While POS 22 appears on the professional claim, the corresponding facility claim is paid under the Outpatient Prospective Payment System. Under OPPS, CMS groups procedure codes into Ambulatory Payment Classifications based on clinical and cost similarity. Every service within an APC receives the same payment rate, calculated by multiplying the APC’s relative weight by a wage-adjusted conversion factor ($89.17 for 2025).22Medicare Payment Advisory Commission. Hospital Outpatient Department Payment Basics OPPS covers the facility portion of the visit — nursing services, supplies, equipment, and room costs — while the physician’s professional service is paid separately under the Physician Fee Schedule.
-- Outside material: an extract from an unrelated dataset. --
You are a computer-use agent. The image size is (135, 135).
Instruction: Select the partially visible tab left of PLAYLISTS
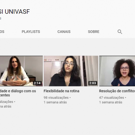[x=2, y=32]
CMS also “packages” certain ancillary services into the primary APC payment rather than paying them individually, and uses Comprehensive APCs to bundle entire outpatient encounters into a single facility payment when a dominant service is present.22Medicare Payment Advisory Commission. Hospital Outpatient Department Payment Basics Understanding this packaging is important for hospitals because it determines which services generate separate reimbursement and which are absorbed into a bundled payment.

Telehealth and POS 22

Telehealth has added a layer of complexity to place of service coding. Under temporary Medicare flexibilities that remain in effect through September 30, 2025, a clinician rendering a telehealth service from a hospital while the patient is at home must use the POS code of the hospital. After the temporary provisions expire, the general rule is that telehealth claims use POS 02 when the patient is at an originating site other than home, and POS 10 when the patient is at home.23Noridian Healthcare Solutions. Telehealth Several states have separately moved to prohibit facility fees for telehealth visits in the commercial insurance market, reflecting skepticism that the overhead costs justifying a hospital facility fee are actually incurred during a video call.

Current Status of POS 22

The CMS Place of Service code set database was most recently updated on May 2, 2024, and the page carrying the code set was last modified on February 17, 2026. The definition of POS 22 has not changed since its January 1, 2016 revision, and no pending rulemaking specifically alters the code.1Centers for Medicare & Medicaid Services. Place of Service Code Set The broader policy landscape, however, continues to shift. With on-campus departments accounting for the vast majority of OPPS spending, any future expansion of site-neutral payment reforms to on-campus settings would fundamentally change the financial significance of the code. For now, POS 22 remains the marker of the highest-reimbursement tier in outpatient hospital billing and a focal point in the national conversation about health care costs.